だが、突き飛ばされたルーファウスが目にしたものは、タークスに取り押さえられながらも「この怪物め」と喚き散らす主犯と、高級そうな絨毯に真っ赤な染みを広げ、僅かに痙攣しながらただ倒れているクラウドだった。
WROが駆けつけるまで、胸に空いた大きな風穴からこれ以上血が失われないように抑えてやっていた間は、生きた心地がしなかった。何か言葉をかけたような気もするが、それもあまり覚えていない。口から零れた少なくない量の血が、どんどん白くなっていく肌に嫌に映えていたことは、脳裏にこびりついているが、それ以外は目の前からクラウドが消えてしまうかもしれないという恐怖で塗りつぶされ、情けないことにおぼろげにしか覚えていない。
――だが、周囲の尽力もあってクラウドは持ち直した。心臓を半ば吹っ飛ばされても、傷一つない身体でここにいる。

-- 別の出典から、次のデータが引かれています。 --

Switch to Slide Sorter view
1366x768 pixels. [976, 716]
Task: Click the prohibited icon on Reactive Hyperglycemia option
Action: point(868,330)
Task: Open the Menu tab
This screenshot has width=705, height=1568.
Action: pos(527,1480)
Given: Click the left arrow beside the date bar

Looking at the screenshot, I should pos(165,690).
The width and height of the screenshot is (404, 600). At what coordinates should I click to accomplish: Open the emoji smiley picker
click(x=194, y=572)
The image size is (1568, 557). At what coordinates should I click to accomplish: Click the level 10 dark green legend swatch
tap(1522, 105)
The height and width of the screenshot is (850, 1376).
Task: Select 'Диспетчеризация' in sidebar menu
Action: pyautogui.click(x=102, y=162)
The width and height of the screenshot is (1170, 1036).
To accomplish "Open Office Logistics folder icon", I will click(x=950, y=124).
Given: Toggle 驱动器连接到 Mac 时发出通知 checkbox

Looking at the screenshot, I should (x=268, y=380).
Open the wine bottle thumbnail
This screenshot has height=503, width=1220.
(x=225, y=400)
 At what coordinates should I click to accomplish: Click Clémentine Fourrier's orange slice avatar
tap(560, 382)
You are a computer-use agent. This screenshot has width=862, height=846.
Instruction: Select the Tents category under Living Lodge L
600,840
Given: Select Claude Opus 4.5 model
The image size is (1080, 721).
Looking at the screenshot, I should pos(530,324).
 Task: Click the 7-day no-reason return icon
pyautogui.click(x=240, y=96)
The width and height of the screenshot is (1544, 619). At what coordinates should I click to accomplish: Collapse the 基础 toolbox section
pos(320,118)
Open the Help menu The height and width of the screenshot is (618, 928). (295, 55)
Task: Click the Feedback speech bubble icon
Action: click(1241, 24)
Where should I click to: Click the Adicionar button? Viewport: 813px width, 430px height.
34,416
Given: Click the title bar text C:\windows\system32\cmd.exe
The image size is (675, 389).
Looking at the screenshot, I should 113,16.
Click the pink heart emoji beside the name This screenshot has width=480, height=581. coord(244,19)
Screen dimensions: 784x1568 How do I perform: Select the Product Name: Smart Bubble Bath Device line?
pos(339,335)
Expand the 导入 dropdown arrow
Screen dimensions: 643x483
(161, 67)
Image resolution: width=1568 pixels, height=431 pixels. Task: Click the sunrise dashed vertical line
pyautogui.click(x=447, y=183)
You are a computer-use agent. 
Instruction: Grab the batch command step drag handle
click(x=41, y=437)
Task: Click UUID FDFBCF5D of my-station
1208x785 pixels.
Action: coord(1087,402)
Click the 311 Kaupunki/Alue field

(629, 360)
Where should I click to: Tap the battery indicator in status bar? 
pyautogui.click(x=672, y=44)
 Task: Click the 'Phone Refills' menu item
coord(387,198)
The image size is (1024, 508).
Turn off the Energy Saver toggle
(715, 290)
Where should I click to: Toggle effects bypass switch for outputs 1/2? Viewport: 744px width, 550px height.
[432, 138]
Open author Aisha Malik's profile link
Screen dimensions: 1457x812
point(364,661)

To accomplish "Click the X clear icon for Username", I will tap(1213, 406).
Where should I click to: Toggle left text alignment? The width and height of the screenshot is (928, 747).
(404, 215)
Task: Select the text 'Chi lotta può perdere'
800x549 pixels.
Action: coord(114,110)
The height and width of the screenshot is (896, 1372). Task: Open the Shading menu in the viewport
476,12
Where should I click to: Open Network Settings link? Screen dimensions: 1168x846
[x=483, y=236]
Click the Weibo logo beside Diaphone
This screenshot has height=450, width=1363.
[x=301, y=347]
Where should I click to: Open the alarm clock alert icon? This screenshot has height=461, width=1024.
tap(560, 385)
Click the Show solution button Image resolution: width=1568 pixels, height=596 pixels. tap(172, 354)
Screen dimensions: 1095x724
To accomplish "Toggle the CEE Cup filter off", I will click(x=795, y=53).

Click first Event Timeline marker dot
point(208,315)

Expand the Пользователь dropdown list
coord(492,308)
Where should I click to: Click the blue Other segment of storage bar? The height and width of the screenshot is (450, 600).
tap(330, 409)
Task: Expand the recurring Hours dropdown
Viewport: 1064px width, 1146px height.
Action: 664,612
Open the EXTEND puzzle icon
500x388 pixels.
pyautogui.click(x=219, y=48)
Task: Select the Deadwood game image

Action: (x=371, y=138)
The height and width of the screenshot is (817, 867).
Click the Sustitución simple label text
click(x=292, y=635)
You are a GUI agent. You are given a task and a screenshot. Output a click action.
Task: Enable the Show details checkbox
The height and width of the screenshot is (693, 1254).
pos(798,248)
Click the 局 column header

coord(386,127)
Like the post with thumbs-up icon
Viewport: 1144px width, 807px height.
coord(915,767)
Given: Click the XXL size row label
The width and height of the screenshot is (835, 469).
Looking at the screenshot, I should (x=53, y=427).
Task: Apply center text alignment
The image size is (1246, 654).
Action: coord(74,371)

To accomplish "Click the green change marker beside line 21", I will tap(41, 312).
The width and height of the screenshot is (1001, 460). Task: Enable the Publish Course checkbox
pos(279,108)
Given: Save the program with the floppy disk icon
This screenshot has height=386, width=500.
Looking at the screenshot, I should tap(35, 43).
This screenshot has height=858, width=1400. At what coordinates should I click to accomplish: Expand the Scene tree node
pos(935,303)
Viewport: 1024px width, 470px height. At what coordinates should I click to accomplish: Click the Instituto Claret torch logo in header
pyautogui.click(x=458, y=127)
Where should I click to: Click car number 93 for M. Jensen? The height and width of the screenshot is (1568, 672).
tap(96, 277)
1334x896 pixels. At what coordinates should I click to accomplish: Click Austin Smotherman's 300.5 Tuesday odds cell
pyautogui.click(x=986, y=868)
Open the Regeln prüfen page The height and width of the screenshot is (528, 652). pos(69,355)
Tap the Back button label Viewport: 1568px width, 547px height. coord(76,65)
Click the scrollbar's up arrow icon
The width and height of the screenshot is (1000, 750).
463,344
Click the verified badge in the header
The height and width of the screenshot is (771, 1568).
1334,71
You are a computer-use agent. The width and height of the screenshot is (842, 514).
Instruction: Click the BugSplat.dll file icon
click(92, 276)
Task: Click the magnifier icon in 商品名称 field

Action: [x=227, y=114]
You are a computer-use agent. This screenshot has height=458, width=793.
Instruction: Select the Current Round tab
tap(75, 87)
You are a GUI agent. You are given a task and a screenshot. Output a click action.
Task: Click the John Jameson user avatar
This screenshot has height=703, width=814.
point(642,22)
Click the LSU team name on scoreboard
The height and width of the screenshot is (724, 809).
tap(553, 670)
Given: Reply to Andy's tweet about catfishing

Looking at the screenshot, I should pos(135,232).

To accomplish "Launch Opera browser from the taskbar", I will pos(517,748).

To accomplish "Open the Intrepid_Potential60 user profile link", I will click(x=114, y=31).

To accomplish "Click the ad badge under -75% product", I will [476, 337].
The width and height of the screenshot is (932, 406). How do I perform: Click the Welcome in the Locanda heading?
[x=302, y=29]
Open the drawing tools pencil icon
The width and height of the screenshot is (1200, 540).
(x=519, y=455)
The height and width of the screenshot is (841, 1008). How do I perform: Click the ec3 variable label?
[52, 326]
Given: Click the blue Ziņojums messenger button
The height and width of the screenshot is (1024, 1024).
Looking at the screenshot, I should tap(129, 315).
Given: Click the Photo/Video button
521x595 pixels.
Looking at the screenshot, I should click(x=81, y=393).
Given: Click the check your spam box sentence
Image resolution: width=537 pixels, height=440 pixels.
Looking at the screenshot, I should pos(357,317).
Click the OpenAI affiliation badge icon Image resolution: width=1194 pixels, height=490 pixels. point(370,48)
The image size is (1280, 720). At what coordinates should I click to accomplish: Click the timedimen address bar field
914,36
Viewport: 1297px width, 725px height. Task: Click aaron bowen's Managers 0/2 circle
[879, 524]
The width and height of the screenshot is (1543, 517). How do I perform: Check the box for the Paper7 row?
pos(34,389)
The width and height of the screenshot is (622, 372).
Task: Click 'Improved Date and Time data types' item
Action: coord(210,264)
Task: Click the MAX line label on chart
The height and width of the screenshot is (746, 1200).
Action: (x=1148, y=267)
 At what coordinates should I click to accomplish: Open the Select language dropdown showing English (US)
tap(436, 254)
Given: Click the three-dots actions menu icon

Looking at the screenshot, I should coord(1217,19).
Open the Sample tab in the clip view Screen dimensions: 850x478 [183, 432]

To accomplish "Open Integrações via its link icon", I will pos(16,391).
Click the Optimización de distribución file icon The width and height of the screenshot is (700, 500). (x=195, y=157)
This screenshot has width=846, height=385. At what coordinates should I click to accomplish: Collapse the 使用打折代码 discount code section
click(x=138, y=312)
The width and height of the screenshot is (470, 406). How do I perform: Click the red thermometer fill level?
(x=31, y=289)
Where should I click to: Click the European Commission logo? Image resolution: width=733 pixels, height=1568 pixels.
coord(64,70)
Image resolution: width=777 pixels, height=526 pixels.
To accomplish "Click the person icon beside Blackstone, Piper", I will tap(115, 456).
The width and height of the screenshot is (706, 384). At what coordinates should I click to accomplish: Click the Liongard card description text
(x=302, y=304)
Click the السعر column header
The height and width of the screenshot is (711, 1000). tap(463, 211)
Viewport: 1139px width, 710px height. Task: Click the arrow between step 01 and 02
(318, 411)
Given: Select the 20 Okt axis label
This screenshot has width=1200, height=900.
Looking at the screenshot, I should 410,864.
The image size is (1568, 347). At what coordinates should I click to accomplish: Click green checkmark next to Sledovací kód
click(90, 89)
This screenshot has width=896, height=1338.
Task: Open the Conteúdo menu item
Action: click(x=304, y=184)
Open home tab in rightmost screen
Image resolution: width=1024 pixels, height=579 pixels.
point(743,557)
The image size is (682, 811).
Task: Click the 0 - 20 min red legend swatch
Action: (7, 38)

「三日で治るか。番犬にしては、些か高性能に過ぎるな。そう思わないか」
「……この前も申し上げましたが、クラウドさんは人間ですよ。我々神羅にねじ曲げられた人間です」
「人間の枠から若干はみ出ているがな」
いつの間にか入ってきていたリーブは、はあ、と苦い溜め息を吐いた。
「クラウドさんが起きたらちゃんと謝ってください。いつもの皮肉は引っ込めて」
「無論だ。皮肉については善処しよう」
「さっきのようになさったらいいんですよ」
思わず顔を上げたら、かつての部下は渋面から一変して、茶化すような笑みを浮かべていた。
「……見ていたのか?」
「たまたまです」
「さっきといい今といい、気配を消すのがうまいな君は」
「日陰者でしたからね」
ふふふと笑うリーブは、壁に預けていた背中を離す。長居するつもりはないらしい。
「頑張ってください」
「お前に言われるまでもない」
だからさっさと仕事に戻れと追い払うと、今の世界の主はつかみ所のない笑顔のまま病室を出て行く。あんな性格だったかと昔を思い出しながらも、ルーファウスは未だ眠り続けているクラウドの手を握った。ひどく冷たいが生きているし、脈もある。
「君が静かだと暇でしょうがないな」
だから早く起きてくれと、普段の自分では考えられないほど素直な言葉が口から滑り出たことに驚きながらも、彼は力の抜けた指に口付けた。